Transcribe only part of the material below: the lines from the one containing "Click info icon" through the one containing "Given: Dismiss the dialog with Cancel", inclusive, exactly as written.

LISTED ENTRIES:

+++

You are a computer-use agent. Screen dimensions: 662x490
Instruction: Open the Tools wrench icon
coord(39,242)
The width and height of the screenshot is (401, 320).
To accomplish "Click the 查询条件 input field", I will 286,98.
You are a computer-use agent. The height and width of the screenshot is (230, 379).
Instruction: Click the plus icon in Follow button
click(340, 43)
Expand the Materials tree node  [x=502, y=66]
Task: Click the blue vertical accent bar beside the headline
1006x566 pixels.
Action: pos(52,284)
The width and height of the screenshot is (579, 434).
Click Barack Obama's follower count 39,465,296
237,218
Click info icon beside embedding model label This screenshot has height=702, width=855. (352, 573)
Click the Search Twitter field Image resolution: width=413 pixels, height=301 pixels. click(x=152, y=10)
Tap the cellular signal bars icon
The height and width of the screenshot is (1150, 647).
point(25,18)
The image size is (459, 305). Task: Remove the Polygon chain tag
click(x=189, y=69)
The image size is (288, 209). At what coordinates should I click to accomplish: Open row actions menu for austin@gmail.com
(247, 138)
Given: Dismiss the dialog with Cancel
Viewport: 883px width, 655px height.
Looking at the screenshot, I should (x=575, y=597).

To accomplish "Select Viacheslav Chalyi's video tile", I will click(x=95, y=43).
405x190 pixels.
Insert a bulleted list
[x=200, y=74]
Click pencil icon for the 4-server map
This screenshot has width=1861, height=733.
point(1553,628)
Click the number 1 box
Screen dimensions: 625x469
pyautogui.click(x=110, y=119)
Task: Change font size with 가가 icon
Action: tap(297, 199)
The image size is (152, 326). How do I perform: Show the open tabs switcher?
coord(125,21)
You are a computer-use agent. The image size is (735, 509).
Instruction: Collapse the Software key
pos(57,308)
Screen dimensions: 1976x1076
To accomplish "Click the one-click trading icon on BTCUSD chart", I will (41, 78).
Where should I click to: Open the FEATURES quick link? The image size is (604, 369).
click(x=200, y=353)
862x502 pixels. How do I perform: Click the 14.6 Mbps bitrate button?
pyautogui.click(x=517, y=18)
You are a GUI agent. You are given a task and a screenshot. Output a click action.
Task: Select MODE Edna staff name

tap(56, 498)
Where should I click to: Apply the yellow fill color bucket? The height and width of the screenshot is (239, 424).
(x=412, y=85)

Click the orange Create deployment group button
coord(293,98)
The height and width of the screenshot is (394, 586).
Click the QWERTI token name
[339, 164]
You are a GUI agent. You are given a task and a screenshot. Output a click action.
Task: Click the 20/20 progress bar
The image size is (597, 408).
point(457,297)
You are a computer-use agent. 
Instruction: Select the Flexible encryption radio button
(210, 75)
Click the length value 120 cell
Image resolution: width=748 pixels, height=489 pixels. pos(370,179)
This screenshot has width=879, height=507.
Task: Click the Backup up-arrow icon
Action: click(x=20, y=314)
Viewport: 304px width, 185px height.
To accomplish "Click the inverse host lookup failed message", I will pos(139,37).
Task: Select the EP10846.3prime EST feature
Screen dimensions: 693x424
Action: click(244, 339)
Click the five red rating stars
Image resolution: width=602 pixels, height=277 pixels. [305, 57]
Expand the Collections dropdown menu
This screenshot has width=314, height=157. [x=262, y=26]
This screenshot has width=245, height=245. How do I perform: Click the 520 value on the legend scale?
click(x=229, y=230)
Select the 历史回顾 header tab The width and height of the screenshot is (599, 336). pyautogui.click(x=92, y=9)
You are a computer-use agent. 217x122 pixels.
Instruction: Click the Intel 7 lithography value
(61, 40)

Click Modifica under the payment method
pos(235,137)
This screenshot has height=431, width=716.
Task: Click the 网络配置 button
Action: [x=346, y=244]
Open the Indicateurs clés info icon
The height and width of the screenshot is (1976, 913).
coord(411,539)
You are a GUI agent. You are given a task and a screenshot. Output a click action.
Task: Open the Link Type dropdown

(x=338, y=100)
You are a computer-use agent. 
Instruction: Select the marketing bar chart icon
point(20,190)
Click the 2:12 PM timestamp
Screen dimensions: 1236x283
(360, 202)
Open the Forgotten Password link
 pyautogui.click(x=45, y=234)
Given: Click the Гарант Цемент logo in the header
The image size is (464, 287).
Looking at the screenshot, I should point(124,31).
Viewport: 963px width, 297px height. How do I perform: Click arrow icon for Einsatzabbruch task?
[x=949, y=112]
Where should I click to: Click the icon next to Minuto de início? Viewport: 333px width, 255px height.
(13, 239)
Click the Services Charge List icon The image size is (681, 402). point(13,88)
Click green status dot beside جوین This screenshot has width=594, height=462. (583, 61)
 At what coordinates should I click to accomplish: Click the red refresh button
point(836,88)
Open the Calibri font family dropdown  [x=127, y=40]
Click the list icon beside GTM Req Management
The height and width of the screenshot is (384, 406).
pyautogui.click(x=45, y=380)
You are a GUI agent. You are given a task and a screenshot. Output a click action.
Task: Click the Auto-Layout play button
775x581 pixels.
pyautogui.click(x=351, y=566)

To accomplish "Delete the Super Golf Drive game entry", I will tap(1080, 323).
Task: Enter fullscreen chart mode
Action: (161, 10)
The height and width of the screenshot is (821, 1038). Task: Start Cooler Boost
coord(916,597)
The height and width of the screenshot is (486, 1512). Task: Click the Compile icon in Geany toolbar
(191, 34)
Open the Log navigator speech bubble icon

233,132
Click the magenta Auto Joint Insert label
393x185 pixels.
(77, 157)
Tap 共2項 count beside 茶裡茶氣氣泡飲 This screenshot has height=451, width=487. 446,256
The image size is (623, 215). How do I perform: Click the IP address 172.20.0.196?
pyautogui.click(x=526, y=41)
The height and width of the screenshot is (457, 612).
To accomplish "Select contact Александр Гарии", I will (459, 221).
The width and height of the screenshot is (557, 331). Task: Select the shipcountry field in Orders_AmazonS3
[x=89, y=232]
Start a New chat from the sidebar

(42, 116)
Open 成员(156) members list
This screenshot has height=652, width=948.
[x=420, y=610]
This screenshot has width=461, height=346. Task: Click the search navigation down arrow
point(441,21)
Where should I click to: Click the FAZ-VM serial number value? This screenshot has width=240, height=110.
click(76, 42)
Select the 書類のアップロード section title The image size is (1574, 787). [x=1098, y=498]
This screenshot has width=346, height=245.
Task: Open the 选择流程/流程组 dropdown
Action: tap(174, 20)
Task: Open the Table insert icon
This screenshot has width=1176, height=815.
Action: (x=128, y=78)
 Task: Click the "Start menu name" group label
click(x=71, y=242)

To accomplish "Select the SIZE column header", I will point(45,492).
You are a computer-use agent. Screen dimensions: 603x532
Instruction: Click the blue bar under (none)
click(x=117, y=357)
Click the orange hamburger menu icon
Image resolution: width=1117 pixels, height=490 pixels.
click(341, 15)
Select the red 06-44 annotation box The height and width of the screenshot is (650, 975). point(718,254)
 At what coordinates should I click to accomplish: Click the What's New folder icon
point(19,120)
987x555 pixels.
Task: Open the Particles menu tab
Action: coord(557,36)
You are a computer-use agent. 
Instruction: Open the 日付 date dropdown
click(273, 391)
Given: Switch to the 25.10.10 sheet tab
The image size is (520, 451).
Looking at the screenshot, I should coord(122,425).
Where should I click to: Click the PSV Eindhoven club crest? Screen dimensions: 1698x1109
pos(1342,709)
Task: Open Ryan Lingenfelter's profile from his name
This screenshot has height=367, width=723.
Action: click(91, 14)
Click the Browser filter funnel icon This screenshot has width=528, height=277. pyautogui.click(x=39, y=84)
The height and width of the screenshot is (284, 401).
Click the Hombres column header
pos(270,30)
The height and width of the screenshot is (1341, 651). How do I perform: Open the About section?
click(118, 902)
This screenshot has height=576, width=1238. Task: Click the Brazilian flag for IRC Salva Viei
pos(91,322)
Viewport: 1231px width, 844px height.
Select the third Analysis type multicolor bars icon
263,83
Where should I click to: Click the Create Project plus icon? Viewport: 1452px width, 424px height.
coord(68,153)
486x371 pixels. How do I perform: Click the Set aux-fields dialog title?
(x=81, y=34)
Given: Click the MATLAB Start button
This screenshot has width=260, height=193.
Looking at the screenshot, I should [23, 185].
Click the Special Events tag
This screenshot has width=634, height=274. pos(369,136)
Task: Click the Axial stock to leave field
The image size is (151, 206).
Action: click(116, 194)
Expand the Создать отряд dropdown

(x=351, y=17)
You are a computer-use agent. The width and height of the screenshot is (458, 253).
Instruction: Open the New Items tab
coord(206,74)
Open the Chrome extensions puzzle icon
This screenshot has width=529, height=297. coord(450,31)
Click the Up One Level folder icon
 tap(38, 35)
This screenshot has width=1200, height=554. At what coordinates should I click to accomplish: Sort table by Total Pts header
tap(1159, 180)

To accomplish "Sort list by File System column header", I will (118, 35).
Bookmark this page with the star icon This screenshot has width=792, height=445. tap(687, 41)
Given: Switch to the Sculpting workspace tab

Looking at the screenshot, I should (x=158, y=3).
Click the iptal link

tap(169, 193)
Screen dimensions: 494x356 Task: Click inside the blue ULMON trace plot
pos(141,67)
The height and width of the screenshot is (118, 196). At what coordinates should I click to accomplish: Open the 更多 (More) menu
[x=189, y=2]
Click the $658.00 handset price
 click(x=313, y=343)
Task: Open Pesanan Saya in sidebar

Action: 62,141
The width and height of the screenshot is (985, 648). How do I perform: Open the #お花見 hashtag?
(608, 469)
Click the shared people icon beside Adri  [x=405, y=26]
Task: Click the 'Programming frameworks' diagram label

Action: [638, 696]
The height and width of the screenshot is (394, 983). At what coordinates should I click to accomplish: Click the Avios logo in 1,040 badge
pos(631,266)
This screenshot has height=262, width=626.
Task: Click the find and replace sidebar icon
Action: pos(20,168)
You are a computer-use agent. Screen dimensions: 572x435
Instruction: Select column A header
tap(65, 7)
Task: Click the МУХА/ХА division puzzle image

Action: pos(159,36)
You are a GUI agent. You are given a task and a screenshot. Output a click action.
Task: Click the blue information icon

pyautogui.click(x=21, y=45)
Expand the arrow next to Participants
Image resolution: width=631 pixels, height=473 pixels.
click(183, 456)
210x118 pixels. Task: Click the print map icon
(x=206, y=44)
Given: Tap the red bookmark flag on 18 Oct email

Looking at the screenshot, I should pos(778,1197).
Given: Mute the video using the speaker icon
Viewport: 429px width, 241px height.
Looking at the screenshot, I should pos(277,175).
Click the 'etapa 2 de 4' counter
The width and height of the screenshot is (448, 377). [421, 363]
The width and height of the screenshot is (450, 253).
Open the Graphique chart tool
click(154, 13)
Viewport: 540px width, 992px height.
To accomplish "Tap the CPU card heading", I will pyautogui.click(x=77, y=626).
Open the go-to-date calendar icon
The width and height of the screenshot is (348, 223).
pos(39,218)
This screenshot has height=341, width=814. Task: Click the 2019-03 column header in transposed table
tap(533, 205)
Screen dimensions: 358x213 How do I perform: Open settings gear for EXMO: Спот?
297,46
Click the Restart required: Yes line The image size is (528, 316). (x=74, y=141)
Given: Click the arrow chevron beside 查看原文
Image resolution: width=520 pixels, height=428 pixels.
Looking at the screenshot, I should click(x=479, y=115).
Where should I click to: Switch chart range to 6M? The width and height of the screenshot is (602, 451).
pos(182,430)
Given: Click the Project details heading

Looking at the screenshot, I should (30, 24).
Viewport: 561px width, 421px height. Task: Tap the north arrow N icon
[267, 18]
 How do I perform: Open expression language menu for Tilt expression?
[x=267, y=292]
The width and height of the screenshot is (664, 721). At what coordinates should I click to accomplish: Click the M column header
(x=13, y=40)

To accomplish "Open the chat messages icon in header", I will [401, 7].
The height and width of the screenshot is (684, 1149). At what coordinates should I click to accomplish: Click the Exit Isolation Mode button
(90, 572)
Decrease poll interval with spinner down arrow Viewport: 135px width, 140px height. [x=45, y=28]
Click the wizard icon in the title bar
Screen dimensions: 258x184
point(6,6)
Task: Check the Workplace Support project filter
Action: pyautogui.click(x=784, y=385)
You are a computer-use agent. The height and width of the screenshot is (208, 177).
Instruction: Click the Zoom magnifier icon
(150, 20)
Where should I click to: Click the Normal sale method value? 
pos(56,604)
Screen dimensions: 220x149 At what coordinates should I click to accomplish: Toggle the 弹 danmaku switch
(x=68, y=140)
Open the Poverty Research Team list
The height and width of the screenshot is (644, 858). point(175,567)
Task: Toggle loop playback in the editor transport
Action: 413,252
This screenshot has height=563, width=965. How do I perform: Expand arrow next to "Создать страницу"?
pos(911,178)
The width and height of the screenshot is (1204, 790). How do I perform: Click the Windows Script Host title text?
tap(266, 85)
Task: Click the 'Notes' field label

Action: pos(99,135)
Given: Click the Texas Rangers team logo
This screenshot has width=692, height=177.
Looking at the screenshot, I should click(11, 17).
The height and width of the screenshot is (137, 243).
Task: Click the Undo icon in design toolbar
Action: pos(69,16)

+++

REPLY TO THE EXERCISE:
Click info icon beside embedding model label This screenshot has height=702, width=855. (352, 573)
Click the Search Twitter field Image resolution: width=413 pixels, height=301 pixels. click(x=152, y=10)
Tap the cellular signal bars icon
The height and width of the screenshot is (1150, 647).
point(25,18)
The image size is (459, 305). Task: Remove the Polygon chain tag
click(x=189, y=69)
The image size is (288, 209). At what coordinates should I click to accomplish: Open row actions menu for austin@gmail.com
(247, 138)
Given: Dismiss the dialog with Cancel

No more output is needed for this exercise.